START Given data
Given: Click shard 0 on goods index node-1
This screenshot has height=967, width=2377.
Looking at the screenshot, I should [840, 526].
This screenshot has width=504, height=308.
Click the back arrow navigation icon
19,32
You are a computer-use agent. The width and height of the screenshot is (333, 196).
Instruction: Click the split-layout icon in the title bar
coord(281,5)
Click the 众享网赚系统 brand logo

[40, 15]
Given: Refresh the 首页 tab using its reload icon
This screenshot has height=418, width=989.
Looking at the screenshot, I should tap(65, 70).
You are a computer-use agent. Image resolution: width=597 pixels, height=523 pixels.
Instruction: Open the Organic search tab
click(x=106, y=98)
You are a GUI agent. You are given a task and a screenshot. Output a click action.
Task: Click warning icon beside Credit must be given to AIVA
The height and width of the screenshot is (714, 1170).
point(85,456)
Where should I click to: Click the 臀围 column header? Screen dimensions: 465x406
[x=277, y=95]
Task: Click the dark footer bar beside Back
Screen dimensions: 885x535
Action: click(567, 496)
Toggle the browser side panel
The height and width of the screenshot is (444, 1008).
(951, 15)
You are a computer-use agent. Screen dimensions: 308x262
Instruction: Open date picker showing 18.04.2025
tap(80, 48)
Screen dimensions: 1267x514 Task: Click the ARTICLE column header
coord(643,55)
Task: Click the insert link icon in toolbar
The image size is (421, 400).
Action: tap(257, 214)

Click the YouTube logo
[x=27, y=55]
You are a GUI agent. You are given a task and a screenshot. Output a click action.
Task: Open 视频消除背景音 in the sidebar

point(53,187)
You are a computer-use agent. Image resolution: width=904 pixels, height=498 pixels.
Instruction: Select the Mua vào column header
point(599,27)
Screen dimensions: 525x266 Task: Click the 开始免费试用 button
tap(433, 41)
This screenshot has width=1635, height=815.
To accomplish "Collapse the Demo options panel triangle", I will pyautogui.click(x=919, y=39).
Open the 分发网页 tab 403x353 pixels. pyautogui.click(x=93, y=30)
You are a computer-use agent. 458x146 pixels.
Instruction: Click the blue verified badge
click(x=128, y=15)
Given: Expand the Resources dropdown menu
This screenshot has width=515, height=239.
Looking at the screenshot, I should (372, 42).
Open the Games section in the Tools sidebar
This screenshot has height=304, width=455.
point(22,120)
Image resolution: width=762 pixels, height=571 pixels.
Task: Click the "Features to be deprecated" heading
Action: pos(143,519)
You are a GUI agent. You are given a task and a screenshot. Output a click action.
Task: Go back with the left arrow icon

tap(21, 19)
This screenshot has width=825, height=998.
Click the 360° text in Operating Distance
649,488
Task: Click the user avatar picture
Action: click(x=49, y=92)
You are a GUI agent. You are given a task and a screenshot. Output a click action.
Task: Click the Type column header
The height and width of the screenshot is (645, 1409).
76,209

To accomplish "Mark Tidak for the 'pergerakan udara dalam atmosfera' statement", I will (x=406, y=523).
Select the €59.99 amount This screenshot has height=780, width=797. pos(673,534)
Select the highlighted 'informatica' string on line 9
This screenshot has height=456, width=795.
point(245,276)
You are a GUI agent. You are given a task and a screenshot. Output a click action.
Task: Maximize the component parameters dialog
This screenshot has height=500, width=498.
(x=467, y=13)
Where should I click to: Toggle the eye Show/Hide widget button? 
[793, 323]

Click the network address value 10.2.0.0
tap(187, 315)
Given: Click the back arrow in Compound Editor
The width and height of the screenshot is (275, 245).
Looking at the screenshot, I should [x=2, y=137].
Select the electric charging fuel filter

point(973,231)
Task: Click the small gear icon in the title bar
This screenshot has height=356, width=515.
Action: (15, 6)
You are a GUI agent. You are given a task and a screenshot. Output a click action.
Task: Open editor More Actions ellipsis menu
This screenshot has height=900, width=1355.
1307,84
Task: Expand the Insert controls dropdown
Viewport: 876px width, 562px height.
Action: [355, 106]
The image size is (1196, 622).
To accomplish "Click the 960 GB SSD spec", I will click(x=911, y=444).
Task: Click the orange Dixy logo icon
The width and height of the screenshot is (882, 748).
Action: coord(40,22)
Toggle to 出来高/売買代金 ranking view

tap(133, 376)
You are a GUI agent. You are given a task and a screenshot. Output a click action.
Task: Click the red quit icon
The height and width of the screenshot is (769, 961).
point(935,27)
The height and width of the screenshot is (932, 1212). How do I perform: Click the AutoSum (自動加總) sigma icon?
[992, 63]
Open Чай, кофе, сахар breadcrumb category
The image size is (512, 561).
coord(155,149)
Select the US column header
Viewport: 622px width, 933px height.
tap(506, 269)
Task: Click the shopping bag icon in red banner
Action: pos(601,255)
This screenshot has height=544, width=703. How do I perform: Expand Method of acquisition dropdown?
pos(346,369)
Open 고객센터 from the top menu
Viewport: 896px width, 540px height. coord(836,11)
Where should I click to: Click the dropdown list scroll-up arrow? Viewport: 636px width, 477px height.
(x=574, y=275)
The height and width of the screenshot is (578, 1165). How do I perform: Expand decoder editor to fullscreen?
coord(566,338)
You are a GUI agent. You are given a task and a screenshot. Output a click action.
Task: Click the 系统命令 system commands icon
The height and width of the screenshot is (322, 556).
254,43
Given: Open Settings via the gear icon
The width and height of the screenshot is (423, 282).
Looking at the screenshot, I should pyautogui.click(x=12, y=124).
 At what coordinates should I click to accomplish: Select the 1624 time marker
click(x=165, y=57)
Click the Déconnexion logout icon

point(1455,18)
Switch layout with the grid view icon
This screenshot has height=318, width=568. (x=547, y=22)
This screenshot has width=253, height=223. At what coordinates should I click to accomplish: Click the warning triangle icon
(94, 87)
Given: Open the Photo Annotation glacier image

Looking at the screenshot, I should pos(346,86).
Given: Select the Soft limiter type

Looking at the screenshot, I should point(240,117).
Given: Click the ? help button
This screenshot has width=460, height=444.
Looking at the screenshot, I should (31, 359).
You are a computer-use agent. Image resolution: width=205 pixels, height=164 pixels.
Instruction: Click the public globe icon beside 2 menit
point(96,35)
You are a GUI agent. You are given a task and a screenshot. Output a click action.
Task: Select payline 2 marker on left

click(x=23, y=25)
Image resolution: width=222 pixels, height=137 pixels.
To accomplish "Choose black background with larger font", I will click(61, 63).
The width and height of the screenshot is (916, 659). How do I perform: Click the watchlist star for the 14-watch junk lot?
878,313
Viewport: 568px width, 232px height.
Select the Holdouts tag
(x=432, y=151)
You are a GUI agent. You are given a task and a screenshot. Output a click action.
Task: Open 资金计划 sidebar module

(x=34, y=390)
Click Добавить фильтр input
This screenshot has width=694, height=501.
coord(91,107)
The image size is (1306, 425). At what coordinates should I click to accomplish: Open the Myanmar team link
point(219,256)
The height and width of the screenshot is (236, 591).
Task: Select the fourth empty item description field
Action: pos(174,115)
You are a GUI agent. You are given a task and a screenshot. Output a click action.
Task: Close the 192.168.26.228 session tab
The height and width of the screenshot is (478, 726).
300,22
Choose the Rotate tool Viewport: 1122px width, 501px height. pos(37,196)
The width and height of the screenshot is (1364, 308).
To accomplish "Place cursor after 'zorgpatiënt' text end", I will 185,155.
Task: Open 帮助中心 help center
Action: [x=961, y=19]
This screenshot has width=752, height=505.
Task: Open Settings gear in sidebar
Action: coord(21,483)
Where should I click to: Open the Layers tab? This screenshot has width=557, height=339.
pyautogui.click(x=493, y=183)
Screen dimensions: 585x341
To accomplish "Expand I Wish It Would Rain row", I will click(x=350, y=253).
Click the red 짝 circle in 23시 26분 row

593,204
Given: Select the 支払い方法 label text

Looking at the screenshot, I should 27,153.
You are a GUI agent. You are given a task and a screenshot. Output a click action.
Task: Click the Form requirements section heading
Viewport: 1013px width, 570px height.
END Given data
Copy each record from above without leaving any out.

Given: Click shard 0 on goods index node-1
This screenshot has height=967, width=2377.
Looking at the screenshot, I should [840, 526].
This screenshot has width=504, height=308.
Click the back arrow navigation icon
19,32
You are a computer-use agent. The width and height of the screenshot is (333, 196).
Instruction: Click the split-layout icon in the title bar
coord(281,5)
Click the 众享网赚系统 brand logo

[40, 15]
Given: Refresh the 首页 tab using its reload icon
This screenshot has height=418, width=989.
Looking at the screenshot, I should tap(65, 70).
You are a computer-use agent. Image resolution: width=597 pixels, height=523 pixels.
Instruction: Open the Organic search tab
click(x=106, y=98)
You are a GUI agent. You are given a task and a screenshot. Output a click action.
Task: Click warning icon beside Credit must be given to AIVA
The height and width of the screenshot is (714, 1170).
point(85,456)
Where should I click to: Click the 臀围 column header? Screen dimensions: 465x406
[x=277, y=95]
Task: Click the dark footer bar beside Back
Screen dimensions: 885x535
Action: click(567, 496)
Toggle the browser side panel
The height and width of the screenshot is (444, 1008).
(951, 15)
You are a computer-use agent. Screen dimensions: 308x262
Instruction: Open date picker showing 18.04.2025
tap(80, 48)
Screen dimensions: 1267x514 Task: Click the ARTICLE column header
coord(643,55)
Task: Click the insert link icon in toolbar
The image size is (421, 400).
Action: tap(257, 214)

Click the YouTube logo
[x=27, y=55]
You are a GUI agent. You are given a task and a screenshot. Output a click action.
Task: Open 视频消除背景音 in the sidebar

point(53,187)
You are a computer-use agent. Image resolution: width=904 pixels, height=498 pixels.
Instruction: Select the Mua vào column header
point(599,27)
Screen dimensions: 525x266 Task: Click the 开始免费试用 button
tap(433, 41)
This screenshot has width=1635, height=815.
To accomplish "Collapse the Demo options panel triangle", I will pyautogui.click(x=919, y=39).
Open the 分发网页 tab 403x353 pixels. pyautogui.click(x=93, y=30)
You are a computer-use agent. 458x146 pixels.
Instruction: Click the blue verified badge
click(x=128, y=15)
Given: Expand the Resources dropdown menu
This screenshot has width=515, height=239.
Looking at the screenshot, I should (372, 42).
Open the Games section in the Tools sidebar
This screenshot has height=304, width=455.
point(22,120)
Image resolution: width=762 pixels, height=571 pixels.
Task: Click the "Features to be deprecated" heading
Action: pos(143,519)
You are a GUI agent. You are given a task and a screenshot. Output a click action.
Task: Go back with the left arrow icon

tap(21, 19)
This screenshot has width=825, height=998.
Click the 360° text in Operating Distance
649,488
Task: Click the user avatar picture
Action: click(x=49, y=92)
You are a GUI agent. You are given a task and a screenshot. Output a click action.
Task: Click the Type column header
The height and width of the screenshot is (645, 1409).
76,209

To accomplish "Mark Tidak for the 'pergerakan udara dalam atmosfera' statement", I will (x=406, y=523).
Select the €59.99 amount This screenshot has height=780, width=797. pos(673,534)
Select the highlighted 'informatica' string on line 9
This screenshot has height=456, width=795.
point(245,276)
You are a GUI agent. You are given a task and a screenshot. Output a click action.
Task: Maximize the component parameters dialog
This screenshot has height=500, width=498.
(x=467, y=13)
Where should I click to: Toggle the eye Show/Hide widget button? 
[793, 323]

Click the network address value 10.2.0.0
tap(187, 315)
Given: Click the back arrow in Compound Editor
The width and height of the screenshot is (275, 245).
Looking at the screenshot, I should [x=2, y=137].
Select the electric charging fuel filter

point(973,231)
Task: Click the small gear icon in the title bar
This screenshot has height=356, width=515.
Action: (15, 6)
You are a GUI agent. You are given a task and a screenshot. Output a click action.
Task: Open editor More Actions ellipsis menu
This screenshot has height=900, width=1355.
1307,84
Task: Expand the Insert controls dropdown
Viewport: 876px width, 562px height.
Action: [355, 106]
The image size is (1196, 622).
To accomplish "Click the 960 GB SSD spec", I will click(x=911, y=444).
Task: Click the orange Dixy logo icon
The width and height of the screenshot is (882, 748).
Action: coord(40,22)
Toggle to 出来高/売買代金 ranking view

tap(133, 376)
You are a GUI agent. You are given a task and a screenshot. Output a click action.
Task: Click the red quit icon
The height and width of the screenshot is (769, 961).
point(935,27)
The height and width of the screenshot is (932, 1212). How do I perform: Click the AutoSum (自動加總) sigma icon?
[992, 63]
Open Чай, кофе, сахар breadcrumb category
The image size is (512, 561).
coord(155,149)
Select the US column header
Viewport: 622px width, 933px height.
tap(506, 269)
Task: Click the shopping bag icon in red banner
Action: pos(601,255)
This screenshot has height=544, width=703. How do I perform: Expand Method of acquisition dropdown?
pos(346,369)
Open 고객센터 from the top menu
Viewport: 896px width, 540px height. coord(836,11)
Where should I click to: Click the dropdown list scroll-up arrow? Viewport: 636px width, 477px height.
(x=574, y=275)
The height and width of the screenshot is (578, 1165). How do I perform: Expand decoder editor to fullscreen?
coord(566,338)
You are a GUI agent. You are given a task and a screenshot. Output a click action.
Task: Click the 系统命令 system commands icon
The height and width of the screenshot is (322, 556).
254,43
Given: Open Settings via the gear icon
The width and height of the screenshot is (423, 282).
Looking at the screenshot, I should pyautogui.click(x=12, y=124).
 At what coordinates should I click to accomplish: Select the 1624 time marker
click(x=165, y=57)
Click the Déconnexion logout icon

point(1455,18)
Switch layout with the grid view icon
This screenshot has height=318, width=568. (x=547, y=22)
This screenshot has width=253, height=223. At what coordinates should I click to accomplish: Click the warning triangle icon
(94, 87)
Given: Open the Photo Annotation glacier image

Looking at the screenshot, I should pos(346,86).
Given: Select the Soft limiter type

Looking at the screenshot, I should point(240,117).
Given: Click the ? help button
This screenshot has width=460, height=444.
Looking at the screenshot, I should (31, 359).
You are a computer-use agent. Image resolution: width=205 pixels, height=164 pixels.
Instruction: Click the public globe icon beside 2 menit
point(96,35)
You are a GUI agent. You are given a task and a screenshot. Output a click action.
Task: Select payline 2 marker on left

click(x=23, y=25)
Image resolution: width=222 pixels, height=137 pixels.
To accomplish "Choose black background with larger font", I will click(61, 63).
The width and height of the screenshot is (916, 659). How do I perform: Click the watchlist star for the 14-watch junk lot?
878,313
Viewport: 568px width, 232px height.
Select the Holdouts tag
(x=432, y=151)
You are a GUI agent. You are given a task and a screenshot. Output a click action.
Task: Open 资金计划 sidebar module

(x=34, y=390)
Click Добавить фильтр input
This screenshot has width=694, height=501.
coord(91,107)
The image size is (1306, 425). At what coordinates should I click to accomplish: Open the Myanmar team link
point(219,256)
The height and width of the screenshot is (236, 591).
Task: Select the fourth empty item description field
Action: pos(174,115)
You are a GUI agent. You are given a task and a screenshot. Output a click action.
Task: Close the 192.168.26.228 session tab
The height and width of the screenshot is (478, 726).
300,22
Choose the Rotate tool Viewport: 1122px width, 501px height. pos(37,196)
The width and height of the screenshot is (1364, 308).
To accomplish "Place cursor after 'zorgpatiënt' text end", I will 185,155.
Task: Open 帮助中心 help center
Action: [x=961, y=19]
This screenshot has width=752, height=505.
Task: Open Settings gear in sidebar
Action: coord(21,483)
Where should I click to: Open the Layers tab? This screenshot has width=557, height=339.
pyautogui.click(x=493, y=183)
Screen dimensions: 585x341
To accomplish "Expand I Wish It Would Rain row", I will click(x=350, y=253).
Click the red 짝 circle in 23시 26분 row

593,204
Given: Select the 支払い方法 label text

Looking at the screenshot, I should 27,153.
You are a GUI agent. You are given a task and a screenshot. Output a click action.
Task: Click the Form requirements section heading
Viewport: 1013px width, 570px height.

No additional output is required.